Consumer Law

Can Creditors Take Your Personal Injury Settlement?

Your personal injury settlement may not be fully yours to keep — learn how liens, creditors, and exemptions affect what you actually receive.

Several types of creditors can take money from a personal injury settlement, and some of them get paid before you see a dime. Medical providers, government health programs, your own health insurer, and even past-due child support obligations all create liens or reimbursement rights that attach directly to the settlement. General creditors like credit card companies face a higher bar — they typically need a court judgment first — and various state and federal exemptions may block them entirely. The outcome depends on who the creditor is, what kind of debt is involved, and how you handle the money after you receive it.

Claims That Get Paid Before You Do

The biggest surprise for most injury victims is how many hands reach into a settlement before the check arrives. These aren’t creditors chasing old debts — they’re parties with legal rights to reimbursement built into the settlement process itself.

Medical Provider Liens

Hospitals and other healthcare providers who treated your injuries can place a lien directly on your settlement. Nearly every state has a hospital lien statute that lets providers file a notice with the local court or county clerk, putting everyone on notice that the provider expects payment from any recovery. To perfect the lien, a hospital generally must file written notice identifying you, the at-fault party, and the amount owed, then send copies to the relevant parties by certified mail. If a provider fails to follow these procedural steps, the lien may be unenforceable. About half of states cap hospital liens at a percentage of the settlement — commonly 50% — so the provider can’t consume the entire recovery.

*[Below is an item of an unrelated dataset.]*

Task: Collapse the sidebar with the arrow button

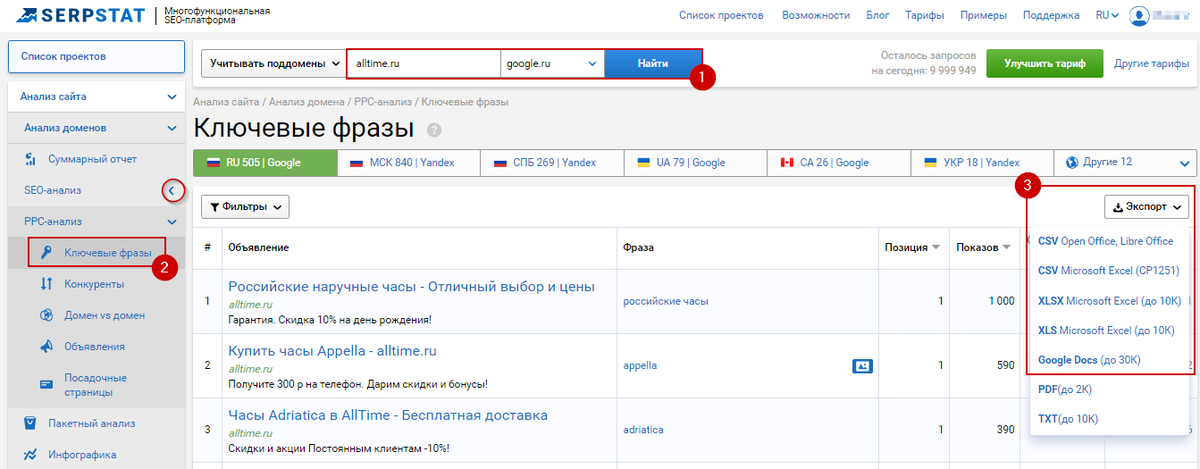Action: point(173,190)
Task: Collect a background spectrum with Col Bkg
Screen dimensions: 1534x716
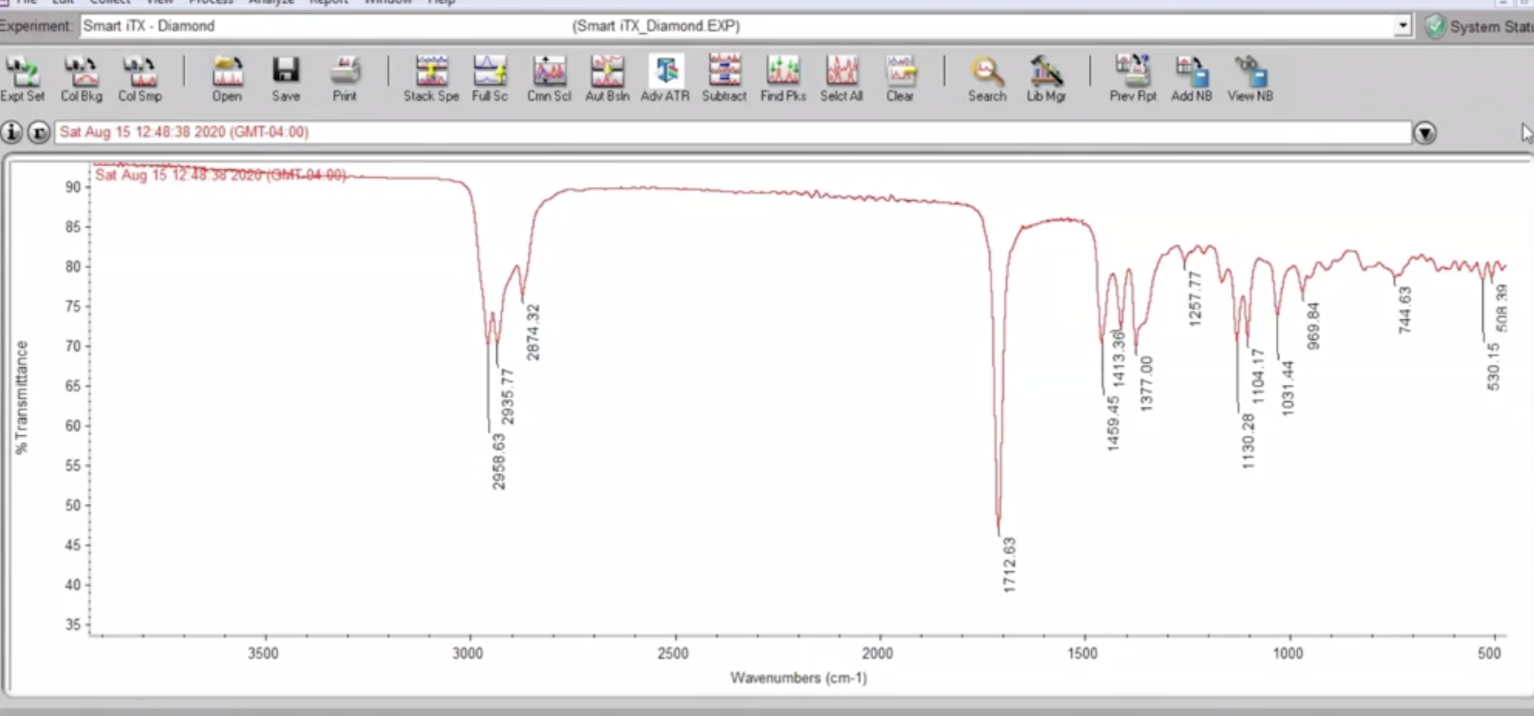Action: pyautogui.click(x=81, y=76)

Medicare and Medicaid Reimbursement

If Medicare paid for any treatment related to your injury, it has a right to be repaid from your settlement. Medicare treats those payments as “conditional” — it covered the bills so you wouldn’t pay out of pocket, but the money must come back once a settlement or judgment arrives.1Centers for Medicare & Medicaid Services. Medicare’s Recovery Process The statute backing this up allows the government to charge interest if reimbursement doesn’t happen within 60 days of notice, and the government can sue to recover the money for up to three years after the services were provided.2Office of the Law Revision Counsel. 42 US Code 1395y – Exclusions From Coverage and Medicare as Secondary Payer

Medicaid works similarly but through the states. As a condition of Medicaid eligibility, recipients assign the state the right to recover medical payments from any third-party settlement.3Office of the Law Revision Counsel. 42 USC 1396k – Assignment, Enforcement, and Collection of Rights of Payments for Medical Care Your personal injury attorney and the defendant’s insurer both know these claims exist, and Medicare and Medicaid liens are routinely resolved during settlement negotiations — but the obligation won’t go away just because you’d rather keep the money.

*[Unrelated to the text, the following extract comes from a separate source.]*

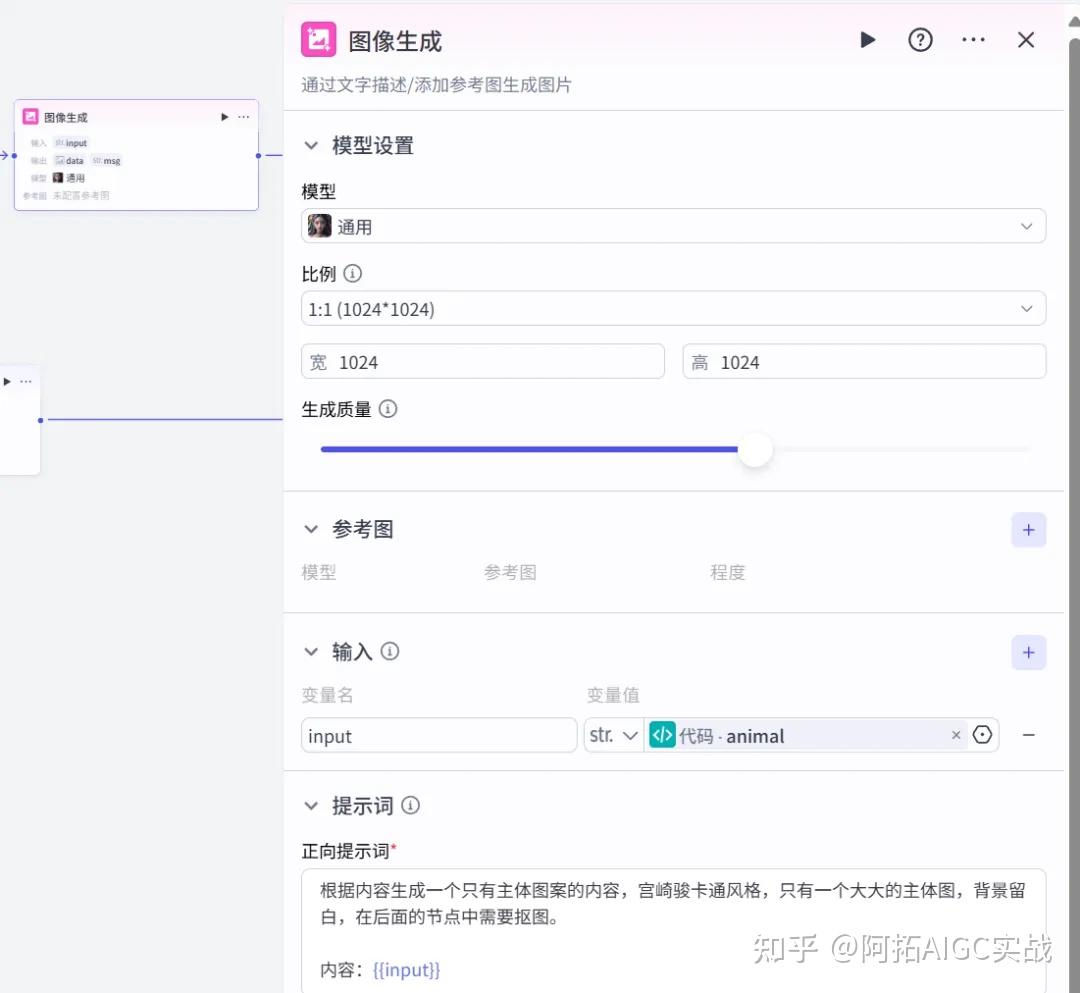Close the 图像生成 settings panel

pyautogui.click(x=1026, y=40)
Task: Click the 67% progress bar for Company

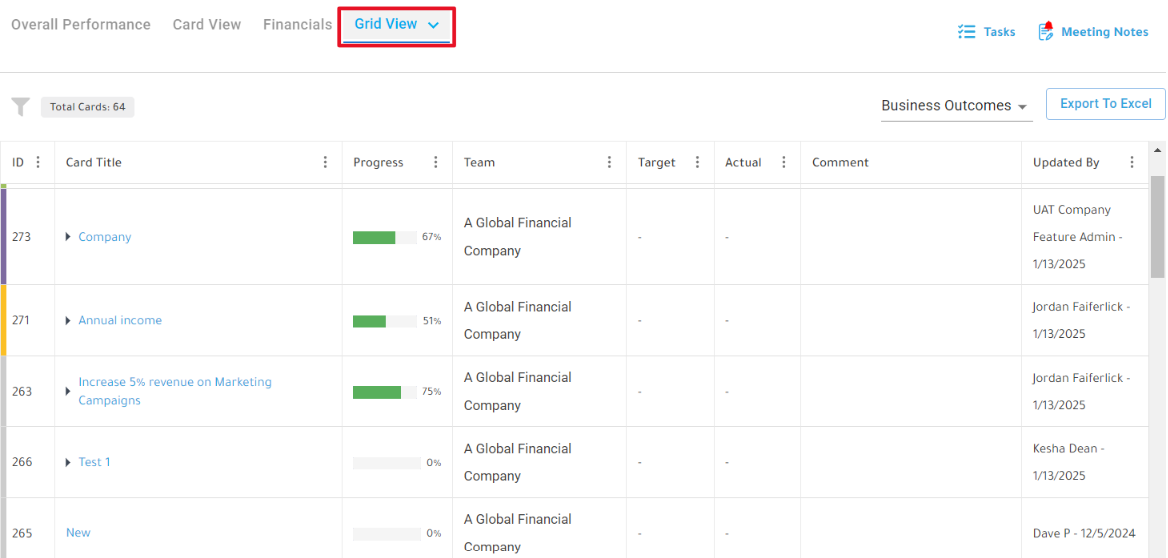Action: coord(385,237)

Employer Health Plan Subrogation (ERISA)

If your employer-sponsored health plan paid your injury-related medical bills, the plan likely has a subrogation or reimbursement clause entitling it to recover those costs from your settlement. For self-funded employer plans governed by ERISA — which covers most large-employer plans — federal law preempts any state laws that might otherwise limit the plan’s recovery rights. The practical effect: a self-funded ERISA plan can enforce the reimbursement language in its plan documents even when state law would normally protect you.

The Supreme Court addressed this in US Airways, Inc. v. McCutchen, holding that the plan’s written terms generally control whether and how much the plan can recover.4Justia. US Airways, Inc. v. McCutchen, 569 US 88 (2013) One silver lining from that decision: if the plan document doesn’t address who pays attorney fees incurred to obtain the recovery, equitable principles like the common-fund doctrine may require the plan to share in those costs. Still, ERISA liens are among the hardest to negotiate down, and ignoring them can expose you to a federal lawsuit by the plan.

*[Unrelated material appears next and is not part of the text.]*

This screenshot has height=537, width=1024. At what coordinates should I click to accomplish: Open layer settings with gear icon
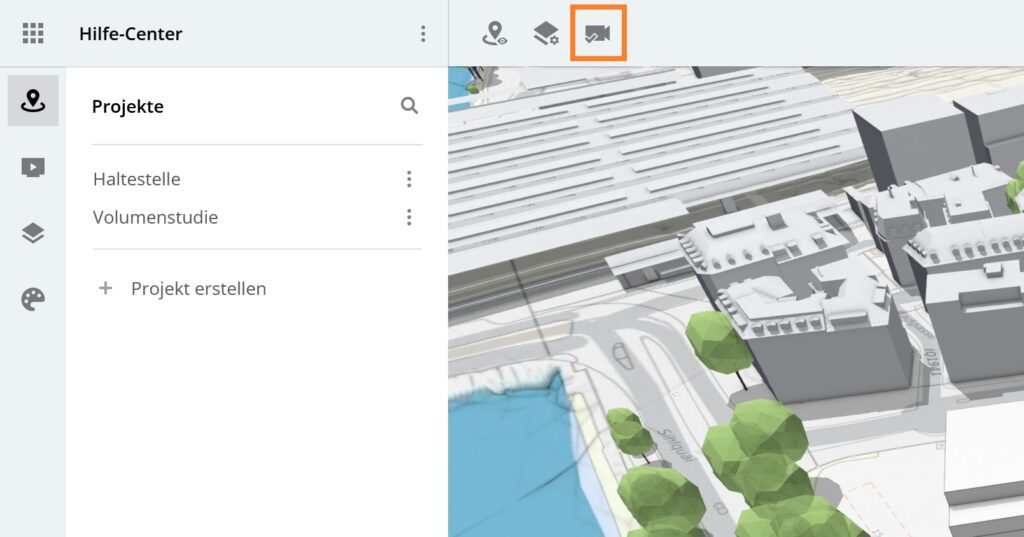click(545, 34)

Child Support and Alimony Arrears

Past-due child support and alimony obligations can also reach your settlement. Courts in most states can intercept settlement funds or place liens on the recovery to satisfy family support arrears. These claims generally take priority alongside other government-backed obligations, and unlike general creditor debts, there’s no exemption that shields settlement money from back child support.

Attorney Fees and Litigation Costs

Your own attorney has a contractual lien on the settlement for fees and costs. Personal injury lawyers almost always work on contingency, meaning they take a percentage of whatever you recover — typically between 33% and 40%, depending on whether the case settled before or after filing a lawsuit. On top of that percentage, case expenses like filing fees, expert witness charges, and deposition costs are subtracted from the gross amount. Attorney liens generally take priority over medical provider liens in the distribution order, which means these costs come off the top.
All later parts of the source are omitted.